Stop the myths! No, the Americans do not eat more than the French. It””s hard to believe, yet the study by CREDOC makes it official that, across the Atlantic, young people over 15 pretty much have the same calorie intake as the French (2095.3 kcal / day for the French against 2073.2 kcal / day for the Americans). It is not known whether those on dietary regimens like Nutrisystem”s were taken into consideration. However, the differences in consumption was not discounted.
In its September 2012 issue, the Research Centre for the Study and Observation of Living Conditions (CREDOC) focused on the eating habits of the French and Americans.

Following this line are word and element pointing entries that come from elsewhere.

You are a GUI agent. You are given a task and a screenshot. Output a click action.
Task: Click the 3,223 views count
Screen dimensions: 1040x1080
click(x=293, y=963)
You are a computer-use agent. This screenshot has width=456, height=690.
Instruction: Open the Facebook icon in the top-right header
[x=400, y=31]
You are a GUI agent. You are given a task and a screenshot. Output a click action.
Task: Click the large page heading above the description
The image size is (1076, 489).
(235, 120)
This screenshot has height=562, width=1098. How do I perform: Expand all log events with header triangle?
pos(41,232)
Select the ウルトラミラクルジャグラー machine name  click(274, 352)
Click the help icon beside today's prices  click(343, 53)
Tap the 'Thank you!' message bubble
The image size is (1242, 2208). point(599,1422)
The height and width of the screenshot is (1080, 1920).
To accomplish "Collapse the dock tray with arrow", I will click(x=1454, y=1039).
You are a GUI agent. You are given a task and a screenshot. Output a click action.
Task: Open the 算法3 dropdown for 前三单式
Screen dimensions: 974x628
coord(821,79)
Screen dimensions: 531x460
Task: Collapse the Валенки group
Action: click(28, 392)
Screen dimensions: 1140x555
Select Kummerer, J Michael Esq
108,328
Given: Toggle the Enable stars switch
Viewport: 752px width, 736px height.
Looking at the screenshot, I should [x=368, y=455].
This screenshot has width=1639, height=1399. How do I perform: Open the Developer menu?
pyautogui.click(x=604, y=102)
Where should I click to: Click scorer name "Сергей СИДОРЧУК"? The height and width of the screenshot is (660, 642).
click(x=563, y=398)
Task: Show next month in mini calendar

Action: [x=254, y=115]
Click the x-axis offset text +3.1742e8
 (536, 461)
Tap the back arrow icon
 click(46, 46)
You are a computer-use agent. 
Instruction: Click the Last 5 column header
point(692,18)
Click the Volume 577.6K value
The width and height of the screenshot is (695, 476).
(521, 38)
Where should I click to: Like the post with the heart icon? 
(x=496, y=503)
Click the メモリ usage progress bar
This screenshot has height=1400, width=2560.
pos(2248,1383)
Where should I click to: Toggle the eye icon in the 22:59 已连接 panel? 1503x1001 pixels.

France is the champion in diversity
From one day to the next, the French like to vary their meals, while in the US, lunch can be the same every day of the week, which is not the case with meal plans like those of Nutrisystem. French adults consume an average of 16.8 products on two days, against 13.6 products for the Americans, with a preference for liquid products. The energy supplied by such products make up 17% of diets in the United States while it is only 10% in France. Finally, the Americans, who are more fond of pizzas, quiches, and other fast-food, eat fewer vegetables and fruits. The result is that the “energy density (the ratio of energy consumed and quantity) of their food is higher: 1.9kcal / g (against 1.7 kcal / g in France) and promotes weight gain.”
Apparently, the usual American dietary composition is not the same one used in regimens like those of Nutrisystem.
The French are not perfect
But the habits of the French are far from perfect. If Americans consume more sugary sodas, the French have a tendency to be partial with saturated fat: cheeses, meats, pastries – these are all foods that promote bad cholesterol. In this case, the Americans have an edge since their consumption of seeds, like almonds, walnuts, or hazelnuts, is three times higher than the French.
Finally, the 21 to 34-year-old French eat less than young American adults. Too many sandwiches, and not enough fruits and vegetables, the French have a lower nutritional balance index than Americans of the same age. Likewise for those aged 65 and over.
CREDOC warned against these bad habits, which may be altered with a well-balanced program like Weight watchers, but Nutrisystem coupons do exist to help you cut the costs. It also recalled that if the French diet is more varied for children 3-14 years, this diversification tended to follow a decreasing trend since 2007. The study explained this drop as caused “by the crisis and reductions in food budgets.”